English and American Lathes by Joseph G. Horner

From 1900 comes this incredible and, apparently, very rare volume which takes you, the reader, on a detailed tour of lathes as they existed then. At that time, the Brits looked down their noses at American lathes which were beginning to be sold in large numbers in the Britain. Horner wrote this book to set the record straight by examining in detail the strengths and weaknesses of both British and American lathes and in the process comparing them.

You get over three hundred illustrations, mostly engravings and mechanical drawings and explanatory text. You'll be amazed at the variety and features that existed back then, but are rarely seen any more. I can't but help think if you're looking for an ancient lathe to restore, this might very well help you understand what's out there. Or if you've built the Gingery lathe and would like to build something more unusual of your own design, you'll find more ideas here than you can use in a month of Sundays.

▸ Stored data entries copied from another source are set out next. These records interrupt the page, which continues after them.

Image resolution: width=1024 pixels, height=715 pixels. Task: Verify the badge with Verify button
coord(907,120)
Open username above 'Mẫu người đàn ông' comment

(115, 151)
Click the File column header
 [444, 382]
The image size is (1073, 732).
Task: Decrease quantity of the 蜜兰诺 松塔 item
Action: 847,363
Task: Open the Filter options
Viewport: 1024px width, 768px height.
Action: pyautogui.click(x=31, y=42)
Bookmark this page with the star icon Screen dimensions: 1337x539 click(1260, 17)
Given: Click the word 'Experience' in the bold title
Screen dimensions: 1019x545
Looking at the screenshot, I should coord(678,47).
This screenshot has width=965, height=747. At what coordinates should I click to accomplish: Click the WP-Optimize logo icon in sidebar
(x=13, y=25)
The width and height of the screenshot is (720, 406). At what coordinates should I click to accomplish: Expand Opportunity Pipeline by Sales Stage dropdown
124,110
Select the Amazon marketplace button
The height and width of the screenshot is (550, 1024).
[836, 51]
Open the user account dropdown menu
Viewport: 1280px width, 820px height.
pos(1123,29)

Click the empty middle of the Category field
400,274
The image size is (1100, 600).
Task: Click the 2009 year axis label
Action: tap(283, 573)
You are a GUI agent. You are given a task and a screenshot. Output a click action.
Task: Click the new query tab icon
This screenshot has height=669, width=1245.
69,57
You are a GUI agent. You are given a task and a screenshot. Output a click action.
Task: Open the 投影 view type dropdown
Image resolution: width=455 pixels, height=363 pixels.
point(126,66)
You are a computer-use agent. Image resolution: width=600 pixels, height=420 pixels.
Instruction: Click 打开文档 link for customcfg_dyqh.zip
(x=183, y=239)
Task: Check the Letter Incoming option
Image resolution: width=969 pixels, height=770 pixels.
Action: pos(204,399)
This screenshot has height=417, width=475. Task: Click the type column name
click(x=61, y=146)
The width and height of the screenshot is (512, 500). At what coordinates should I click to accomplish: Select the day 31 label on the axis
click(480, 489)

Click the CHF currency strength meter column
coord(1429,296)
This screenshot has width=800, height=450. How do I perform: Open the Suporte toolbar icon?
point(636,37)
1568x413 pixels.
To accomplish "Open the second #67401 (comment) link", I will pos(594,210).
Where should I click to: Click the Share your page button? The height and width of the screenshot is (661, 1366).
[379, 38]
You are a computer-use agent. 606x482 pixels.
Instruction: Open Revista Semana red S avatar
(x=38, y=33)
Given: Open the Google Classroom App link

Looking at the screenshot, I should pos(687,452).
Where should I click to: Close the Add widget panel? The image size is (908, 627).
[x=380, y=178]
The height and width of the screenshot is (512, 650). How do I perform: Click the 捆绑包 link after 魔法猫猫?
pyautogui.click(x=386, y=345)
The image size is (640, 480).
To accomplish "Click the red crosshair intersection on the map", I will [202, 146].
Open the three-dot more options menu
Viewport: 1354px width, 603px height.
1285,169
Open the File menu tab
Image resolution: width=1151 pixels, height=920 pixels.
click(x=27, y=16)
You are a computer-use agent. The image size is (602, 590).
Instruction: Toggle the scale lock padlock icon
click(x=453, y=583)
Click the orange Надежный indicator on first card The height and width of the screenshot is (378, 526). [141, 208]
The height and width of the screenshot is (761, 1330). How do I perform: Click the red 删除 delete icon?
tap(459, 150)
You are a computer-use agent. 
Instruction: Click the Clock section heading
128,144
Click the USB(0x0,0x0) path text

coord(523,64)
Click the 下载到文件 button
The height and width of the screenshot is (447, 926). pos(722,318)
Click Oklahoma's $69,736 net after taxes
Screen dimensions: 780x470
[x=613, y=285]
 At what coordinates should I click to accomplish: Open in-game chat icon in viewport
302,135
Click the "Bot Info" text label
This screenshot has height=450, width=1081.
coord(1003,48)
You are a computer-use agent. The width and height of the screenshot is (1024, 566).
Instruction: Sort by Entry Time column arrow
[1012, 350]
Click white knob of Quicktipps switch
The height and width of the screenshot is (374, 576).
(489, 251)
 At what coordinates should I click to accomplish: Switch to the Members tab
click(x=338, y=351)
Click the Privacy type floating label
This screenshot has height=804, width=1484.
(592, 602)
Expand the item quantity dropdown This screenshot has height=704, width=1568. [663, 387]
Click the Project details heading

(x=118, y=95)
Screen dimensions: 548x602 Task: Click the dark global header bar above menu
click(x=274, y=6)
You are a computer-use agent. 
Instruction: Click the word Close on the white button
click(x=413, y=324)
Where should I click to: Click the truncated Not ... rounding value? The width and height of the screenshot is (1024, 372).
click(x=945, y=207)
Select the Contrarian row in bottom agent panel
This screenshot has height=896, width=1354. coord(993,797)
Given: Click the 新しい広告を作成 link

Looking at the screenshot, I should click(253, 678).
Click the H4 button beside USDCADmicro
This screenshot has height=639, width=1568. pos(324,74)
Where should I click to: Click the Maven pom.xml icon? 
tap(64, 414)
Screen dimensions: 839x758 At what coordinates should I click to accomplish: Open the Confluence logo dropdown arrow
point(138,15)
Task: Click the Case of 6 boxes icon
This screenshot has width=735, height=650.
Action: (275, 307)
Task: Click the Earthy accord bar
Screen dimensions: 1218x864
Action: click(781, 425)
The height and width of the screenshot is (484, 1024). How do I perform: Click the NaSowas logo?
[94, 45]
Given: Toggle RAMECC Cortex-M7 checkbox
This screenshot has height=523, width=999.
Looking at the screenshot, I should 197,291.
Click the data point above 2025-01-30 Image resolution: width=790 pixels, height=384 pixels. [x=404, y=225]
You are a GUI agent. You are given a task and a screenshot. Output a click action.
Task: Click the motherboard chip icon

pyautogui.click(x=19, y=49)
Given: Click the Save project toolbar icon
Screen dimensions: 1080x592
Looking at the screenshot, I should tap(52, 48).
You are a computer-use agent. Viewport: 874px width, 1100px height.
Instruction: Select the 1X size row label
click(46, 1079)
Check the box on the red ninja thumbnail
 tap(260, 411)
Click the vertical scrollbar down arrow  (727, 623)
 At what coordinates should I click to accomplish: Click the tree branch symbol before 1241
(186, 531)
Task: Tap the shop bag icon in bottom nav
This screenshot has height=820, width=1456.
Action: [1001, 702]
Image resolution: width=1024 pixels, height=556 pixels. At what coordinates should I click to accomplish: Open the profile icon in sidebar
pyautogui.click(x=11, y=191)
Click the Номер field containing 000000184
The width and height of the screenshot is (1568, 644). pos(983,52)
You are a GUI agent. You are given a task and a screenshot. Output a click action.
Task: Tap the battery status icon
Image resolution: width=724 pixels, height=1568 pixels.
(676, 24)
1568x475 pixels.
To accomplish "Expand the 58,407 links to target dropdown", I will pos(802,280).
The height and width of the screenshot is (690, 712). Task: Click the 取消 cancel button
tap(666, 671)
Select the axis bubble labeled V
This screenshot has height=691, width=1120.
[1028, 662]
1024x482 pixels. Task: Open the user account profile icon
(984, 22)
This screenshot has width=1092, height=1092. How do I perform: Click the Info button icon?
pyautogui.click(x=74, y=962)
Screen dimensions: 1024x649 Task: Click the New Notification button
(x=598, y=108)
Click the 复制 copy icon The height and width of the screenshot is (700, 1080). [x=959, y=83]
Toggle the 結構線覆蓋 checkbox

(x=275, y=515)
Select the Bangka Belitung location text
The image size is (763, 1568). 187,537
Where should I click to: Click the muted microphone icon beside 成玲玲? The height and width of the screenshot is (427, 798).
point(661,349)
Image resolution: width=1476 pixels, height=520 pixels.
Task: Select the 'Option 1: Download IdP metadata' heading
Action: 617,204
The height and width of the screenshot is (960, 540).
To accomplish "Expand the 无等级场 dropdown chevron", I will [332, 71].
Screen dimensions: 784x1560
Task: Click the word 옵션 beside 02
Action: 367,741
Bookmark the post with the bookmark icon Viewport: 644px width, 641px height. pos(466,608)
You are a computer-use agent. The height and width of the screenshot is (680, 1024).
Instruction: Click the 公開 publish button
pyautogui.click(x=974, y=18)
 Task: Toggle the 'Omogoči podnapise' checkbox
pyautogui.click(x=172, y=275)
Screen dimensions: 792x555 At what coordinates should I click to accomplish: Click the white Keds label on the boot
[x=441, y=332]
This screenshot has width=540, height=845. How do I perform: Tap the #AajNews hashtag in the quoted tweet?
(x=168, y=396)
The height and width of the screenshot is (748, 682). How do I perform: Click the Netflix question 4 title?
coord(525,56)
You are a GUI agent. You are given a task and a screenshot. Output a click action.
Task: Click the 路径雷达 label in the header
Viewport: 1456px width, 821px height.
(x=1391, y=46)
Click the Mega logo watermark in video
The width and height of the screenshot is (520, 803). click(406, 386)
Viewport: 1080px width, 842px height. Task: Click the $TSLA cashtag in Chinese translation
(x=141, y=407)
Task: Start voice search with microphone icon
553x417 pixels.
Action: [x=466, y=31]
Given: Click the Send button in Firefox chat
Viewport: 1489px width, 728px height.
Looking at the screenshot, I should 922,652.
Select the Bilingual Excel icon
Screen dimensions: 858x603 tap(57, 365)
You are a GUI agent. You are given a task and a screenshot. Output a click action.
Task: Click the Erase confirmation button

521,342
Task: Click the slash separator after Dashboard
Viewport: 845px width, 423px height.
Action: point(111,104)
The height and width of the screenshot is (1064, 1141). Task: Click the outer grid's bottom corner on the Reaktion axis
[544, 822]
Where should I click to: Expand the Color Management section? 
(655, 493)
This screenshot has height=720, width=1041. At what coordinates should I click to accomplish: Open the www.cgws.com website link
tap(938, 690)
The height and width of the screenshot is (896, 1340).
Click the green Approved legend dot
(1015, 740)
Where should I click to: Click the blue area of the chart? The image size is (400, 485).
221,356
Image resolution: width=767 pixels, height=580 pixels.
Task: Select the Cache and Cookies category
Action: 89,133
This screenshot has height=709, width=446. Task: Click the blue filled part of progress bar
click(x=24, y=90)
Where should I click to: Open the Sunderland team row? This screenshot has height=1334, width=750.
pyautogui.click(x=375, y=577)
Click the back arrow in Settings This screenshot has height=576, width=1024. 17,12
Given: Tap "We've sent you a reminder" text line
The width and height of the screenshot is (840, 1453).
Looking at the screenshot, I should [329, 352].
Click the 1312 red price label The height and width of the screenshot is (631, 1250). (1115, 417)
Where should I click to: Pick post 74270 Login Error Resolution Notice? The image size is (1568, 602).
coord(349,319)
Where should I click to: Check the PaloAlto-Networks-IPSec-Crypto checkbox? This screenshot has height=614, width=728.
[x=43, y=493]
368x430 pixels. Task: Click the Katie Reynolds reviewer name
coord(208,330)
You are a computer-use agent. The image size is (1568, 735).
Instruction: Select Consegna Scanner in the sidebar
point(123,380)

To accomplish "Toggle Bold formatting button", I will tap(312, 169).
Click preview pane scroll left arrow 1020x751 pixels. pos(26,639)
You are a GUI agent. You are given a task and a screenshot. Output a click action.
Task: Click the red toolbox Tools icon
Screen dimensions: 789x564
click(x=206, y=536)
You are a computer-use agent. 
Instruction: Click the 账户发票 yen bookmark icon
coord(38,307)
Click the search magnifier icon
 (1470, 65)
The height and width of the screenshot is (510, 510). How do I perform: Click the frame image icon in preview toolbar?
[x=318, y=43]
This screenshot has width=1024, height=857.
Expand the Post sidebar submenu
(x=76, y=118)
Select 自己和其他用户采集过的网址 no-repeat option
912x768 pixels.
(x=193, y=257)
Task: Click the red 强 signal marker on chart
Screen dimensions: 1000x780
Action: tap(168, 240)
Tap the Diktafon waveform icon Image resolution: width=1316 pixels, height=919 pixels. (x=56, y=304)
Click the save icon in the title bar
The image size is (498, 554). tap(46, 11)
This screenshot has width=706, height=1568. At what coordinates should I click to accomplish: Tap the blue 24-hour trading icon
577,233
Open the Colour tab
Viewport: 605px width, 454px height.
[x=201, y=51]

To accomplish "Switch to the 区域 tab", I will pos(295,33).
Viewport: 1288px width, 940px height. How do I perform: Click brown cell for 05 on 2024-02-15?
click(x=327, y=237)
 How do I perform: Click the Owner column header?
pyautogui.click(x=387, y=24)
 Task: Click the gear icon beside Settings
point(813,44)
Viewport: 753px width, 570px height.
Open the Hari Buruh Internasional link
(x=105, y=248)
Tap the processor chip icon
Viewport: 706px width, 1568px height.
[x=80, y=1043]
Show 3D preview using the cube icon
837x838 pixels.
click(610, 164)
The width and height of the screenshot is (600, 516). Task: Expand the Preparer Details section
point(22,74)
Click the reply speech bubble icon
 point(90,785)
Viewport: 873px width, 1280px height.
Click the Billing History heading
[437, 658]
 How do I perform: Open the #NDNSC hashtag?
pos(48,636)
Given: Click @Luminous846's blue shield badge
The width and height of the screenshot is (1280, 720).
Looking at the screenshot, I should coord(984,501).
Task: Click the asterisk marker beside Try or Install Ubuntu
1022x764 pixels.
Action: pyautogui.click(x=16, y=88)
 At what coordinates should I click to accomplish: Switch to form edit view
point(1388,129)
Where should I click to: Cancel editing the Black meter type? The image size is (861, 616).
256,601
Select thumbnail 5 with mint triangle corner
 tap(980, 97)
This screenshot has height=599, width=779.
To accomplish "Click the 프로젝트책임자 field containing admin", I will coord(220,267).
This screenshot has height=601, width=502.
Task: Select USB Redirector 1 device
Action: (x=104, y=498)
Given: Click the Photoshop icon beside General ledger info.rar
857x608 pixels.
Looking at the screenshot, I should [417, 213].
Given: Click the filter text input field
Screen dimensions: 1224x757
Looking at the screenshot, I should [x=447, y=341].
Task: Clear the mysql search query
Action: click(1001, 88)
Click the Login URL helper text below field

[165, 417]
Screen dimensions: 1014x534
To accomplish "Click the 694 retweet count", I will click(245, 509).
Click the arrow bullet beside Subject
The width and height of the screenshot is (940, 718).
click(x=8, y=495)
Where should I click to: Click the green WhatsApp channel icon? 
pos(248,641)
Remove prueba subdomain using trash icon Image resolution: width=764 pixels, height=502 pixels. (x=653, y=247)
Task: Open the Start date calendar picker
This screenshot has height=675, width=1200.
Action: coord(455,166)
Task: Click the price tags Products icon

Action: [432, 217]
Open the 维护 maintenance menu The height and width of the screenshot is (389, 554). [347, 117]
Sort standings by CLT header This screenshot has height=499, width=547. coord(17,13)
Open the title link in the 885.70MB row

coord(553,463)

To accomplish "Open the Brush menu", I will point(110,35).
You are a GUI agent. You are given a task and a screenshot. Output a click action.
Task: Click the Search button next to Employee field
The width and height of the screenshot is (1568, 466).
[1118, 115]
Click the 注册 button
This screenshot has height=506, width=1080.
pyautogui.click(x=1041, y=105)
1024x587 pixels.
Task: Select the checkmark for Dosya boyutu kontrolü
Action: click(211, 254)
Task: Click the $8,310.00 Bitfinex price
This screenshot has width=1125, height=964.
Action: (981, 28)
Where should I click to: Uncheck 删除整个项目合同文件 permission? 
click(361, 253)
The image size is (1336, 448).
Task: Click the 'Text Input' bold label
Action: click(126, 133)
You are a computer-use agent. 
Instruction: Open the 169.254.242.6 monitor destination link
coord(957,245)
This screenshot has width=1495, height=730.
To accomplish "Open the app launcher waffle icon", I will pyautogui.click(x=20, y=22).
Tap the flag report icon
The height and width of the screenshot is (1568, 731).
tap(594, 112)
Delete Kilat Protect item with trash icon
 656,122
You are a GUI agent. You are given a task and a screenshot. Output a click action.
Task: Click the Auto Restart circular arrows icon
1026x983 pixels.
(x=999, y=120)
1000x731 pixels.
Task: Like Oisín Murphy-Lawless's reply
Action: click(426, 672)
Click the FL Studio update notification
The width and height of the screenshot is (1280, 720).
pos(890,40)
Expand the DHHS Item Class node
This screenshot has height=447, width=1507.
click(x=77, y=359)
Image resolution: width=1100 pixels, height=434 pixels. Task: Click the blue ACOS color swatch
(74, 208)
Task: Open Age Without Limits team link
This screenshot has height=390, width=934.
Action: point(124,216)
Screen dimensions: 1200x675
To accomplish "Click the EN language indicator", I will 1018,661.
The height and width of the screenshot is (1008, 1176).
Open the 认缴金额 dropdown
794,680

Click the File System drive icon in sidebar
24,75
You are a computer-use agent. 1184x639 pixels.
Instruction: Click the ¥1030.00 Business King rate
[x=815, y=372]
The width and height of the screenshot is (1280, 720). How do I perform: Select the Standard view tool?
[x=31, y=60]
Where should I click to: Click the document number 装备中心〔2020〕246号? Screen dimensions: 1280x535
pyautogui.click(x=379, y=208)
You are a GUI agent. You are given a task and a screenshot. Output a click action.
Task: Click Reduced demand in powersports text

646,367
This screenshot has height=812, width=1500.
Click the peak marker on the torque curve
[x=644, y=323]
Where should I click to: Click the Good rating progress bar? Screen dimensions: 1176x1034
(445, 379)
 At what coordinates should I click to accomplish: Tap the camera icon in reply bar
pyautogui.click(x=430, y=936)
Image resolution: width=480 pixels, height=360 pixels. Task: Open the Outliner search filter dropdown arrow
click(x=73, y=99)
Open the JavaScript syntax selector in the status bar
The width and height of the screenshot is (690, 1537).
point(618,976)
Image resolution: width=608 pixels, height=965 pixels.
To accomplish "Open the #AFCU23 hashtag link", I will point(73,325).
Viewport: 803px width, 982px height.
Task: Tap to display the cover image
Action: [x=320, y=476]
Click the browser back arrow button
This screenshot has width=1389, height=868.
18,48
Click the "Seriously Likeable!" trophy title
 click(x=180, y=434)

Chapters include: lathes and their development, forms of lathe beds and standards, headstock spindles or mandrels, mandrels of movable poppets (we call 'em tailstocks), fitting of headstocks to their beds, fitting of movable poppets, headstock details, connections between headstock and rest, the slide-rest, light lathes, heavy lathes, turret or capstan lathes, special lathes, and countershafts. Also included is an appendix listing scores of lathes manufactured in America and Britain and the sizes available - from Pratt & Whitney and Hendey, to Greenwood & Bately and Sir Joseph Whitworth & Co, and many others.

I remember those knuckleheads in that machine shop I worked in years ago. Those little boys had used only one type of machine tool all of their lives and were sure that their lathe was the very best. Ask them how many different lathes they had used, and of course, they were forced to admit only one. Oh, but they were sure they had the best. They had no idea what existed at that time or in the past. They had no knowledge. But they were sure. And it was obvious to me their ignorance was making them look foolish. Don't you make that mistake. This book will make you more historically knowledgeable than just about any modern machinist you're likely to encounter.

Discover lathes that had swiveling headstocks. (Sounds strange to me...). Others had unusual tailstock designs, leadscrew positions, cross-slide constructions, back-gear combinations and more. You'll see gap lathes, wheel lathes, a series of treadle lathes for amateurs, and much more. Discover the engineering changes installed to improve wear, to facilitate headstock alignment, to accommodate expansion of headstock mandrels due to frictional heat, and much more.